Author: Elena Rakhimova-Sommers Publisher: Lexington Books ISBN: 1498503314 Category : Literary Criticism Languages : en Pages : 275
Book Description
Nabokov’s Women: The Silent Sisterhood of Textual Nomads is the first book-length study to focus on Nabokov’s relationship with his heroines. Essays by distinguished Nabokov scholars explore the multilayered and nomadic nature of Nabokov’s women: their voice and voicelessness, their absentness, the paradigm of power and sacrifice within which they are situated, the paradox of their unattainability, their complex relationship with textual borders, the travel narrative, with the author himself. By design, Nabokov’s woman is often assigned a short-term tourist visa with a firm expiration date. Her departure is facilitated by death or involuntary absence, which watermarks her into the male protagonist’s narrative, granting him an artistic release or a gift of self-understanding. When she leaves the stage, her portrait remains ambiguous. She can be powerfully enigmatic, but not self-actualized enough to be dynamic or, for even where the terms of her existence are deeply considered or her image beheld reverently, her recognition seems to be limited to the “Works Cited” register of the male narrator’s personal life. As a result, Nabokov’s texts often feature a nomadic woman who seems to live without a narratorial homeland, papers of her own, or storytelling privileges. This volume explores the “residency status” of Nabokov’s silent nomads—his fleeting lovers, witches, muses, mermaids, and nymphets.
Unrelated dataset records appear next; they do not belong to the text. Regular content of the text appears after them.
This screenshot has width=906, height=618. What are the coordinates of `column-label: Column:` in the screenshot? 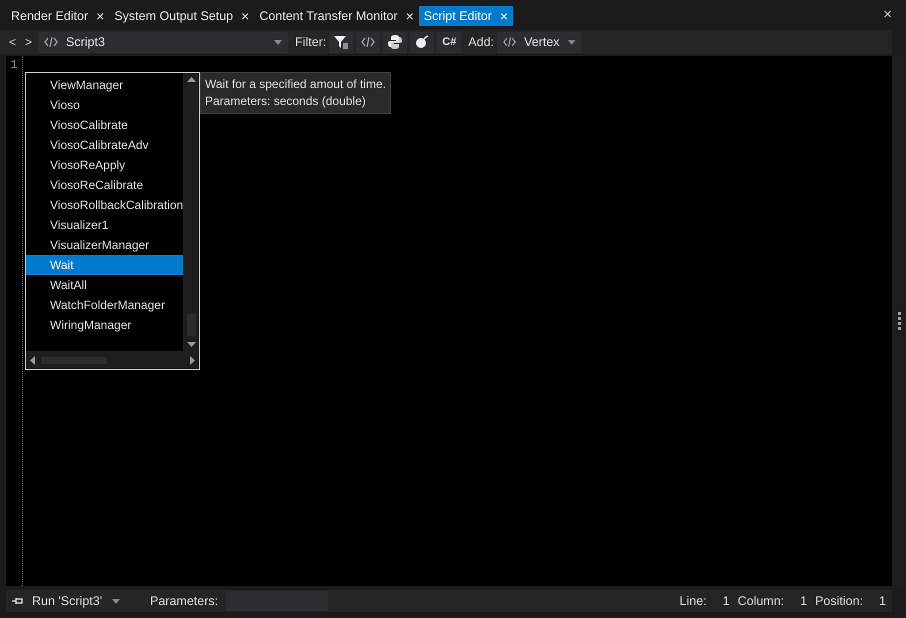 It's located at (761, 601).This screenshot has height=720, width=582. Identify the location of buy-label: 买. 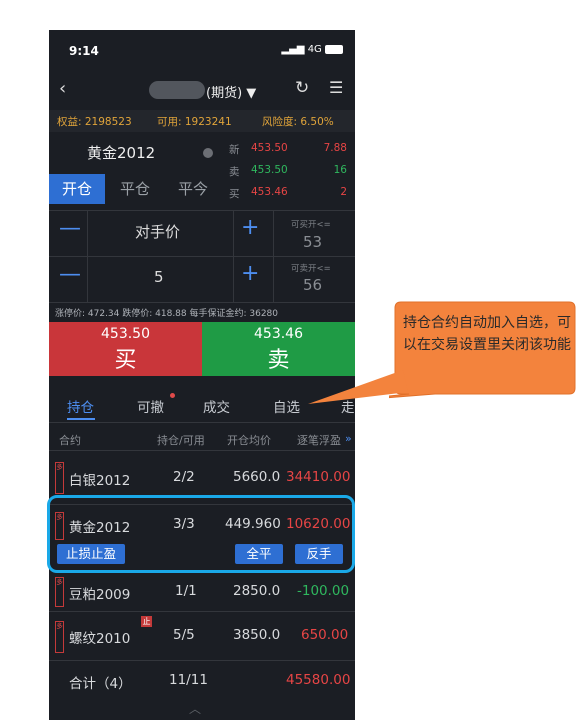
(126, 360).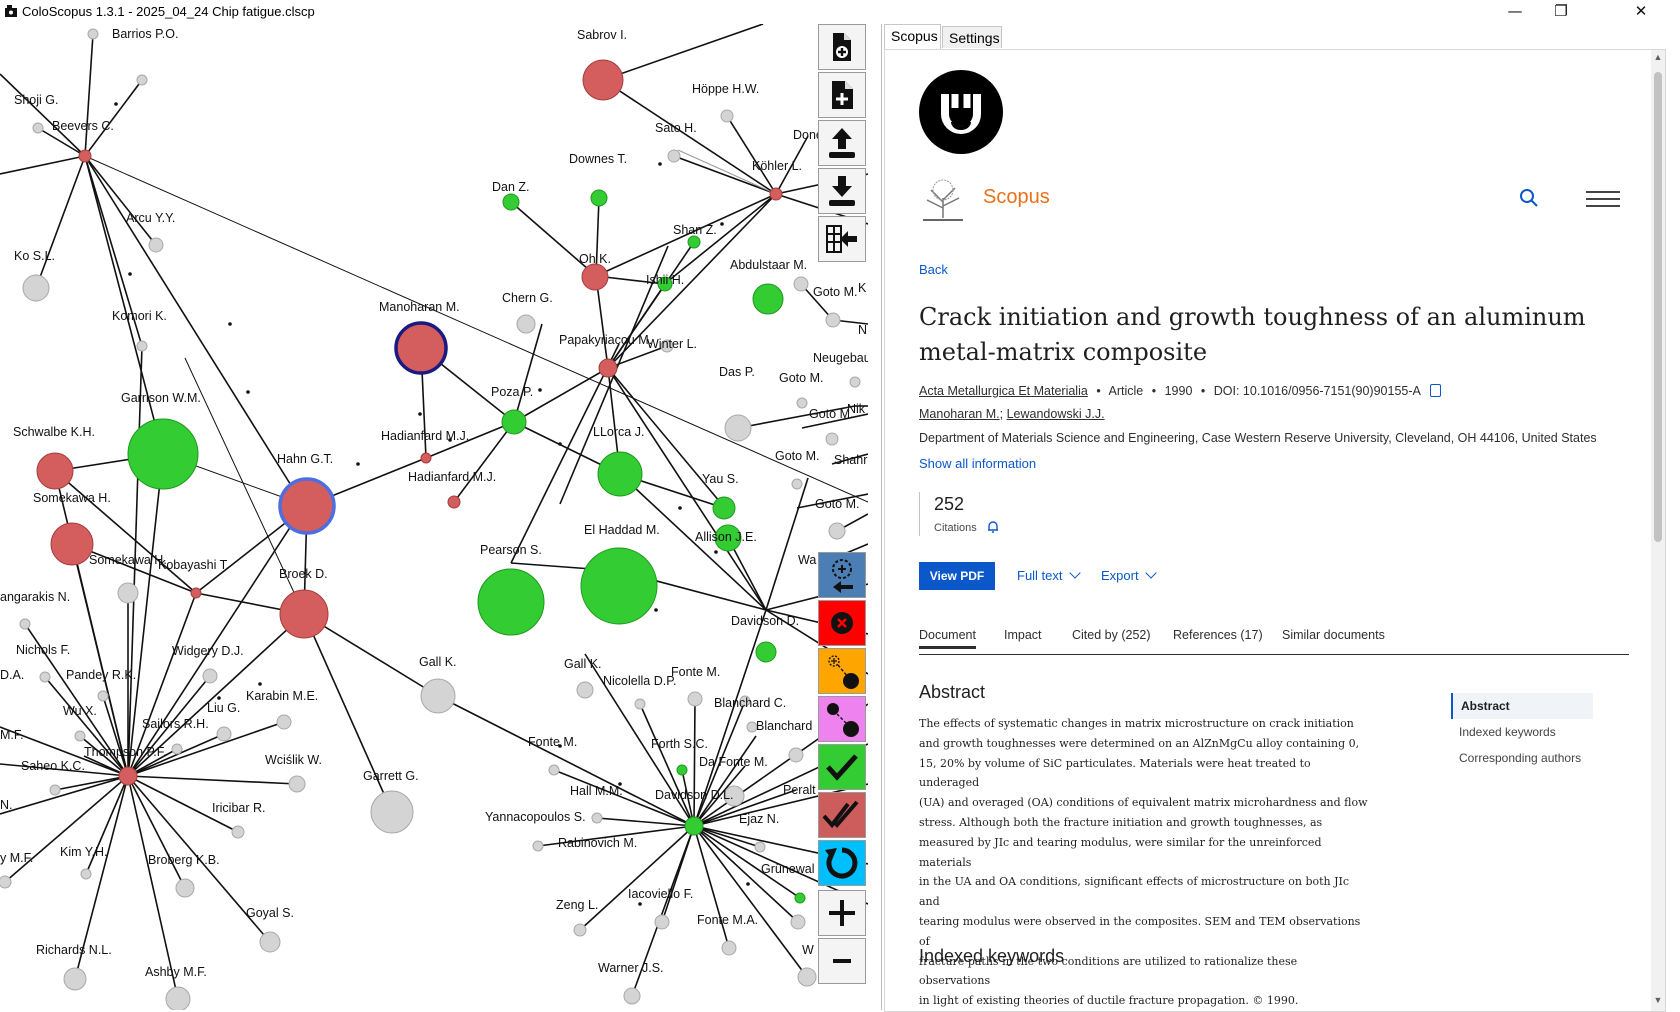 Image resolution: width=1680 pixels, height=1012 pixels. I want to click on tab-similar-documents: Similar documents, so click(1334, 635).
As Nabokov scholars analyze the power dynamic of the writer’s narrative of male desire, they ponder—are these female characters directionless wanderers or covert operatives in the terrain of Nabokov’s text? Whereas each essay addresses a different aspect of Nabokov’s artistic relationship with the feminine, together they explore the politics of representation, authorization, and voicelessness. This collection offers new ways of reading and teaching Nabokov and is poised to appeal to a wide range of student and scholarly audiences. Chapter 4, "Nabokov's Mermaid: 'Spring in Fialta'" by Elena Rakhimova-Sommers, is not available in the ebook format due to digital rights restrictions. You can find the earlier version of the chapter in the journal Nabokov Studies.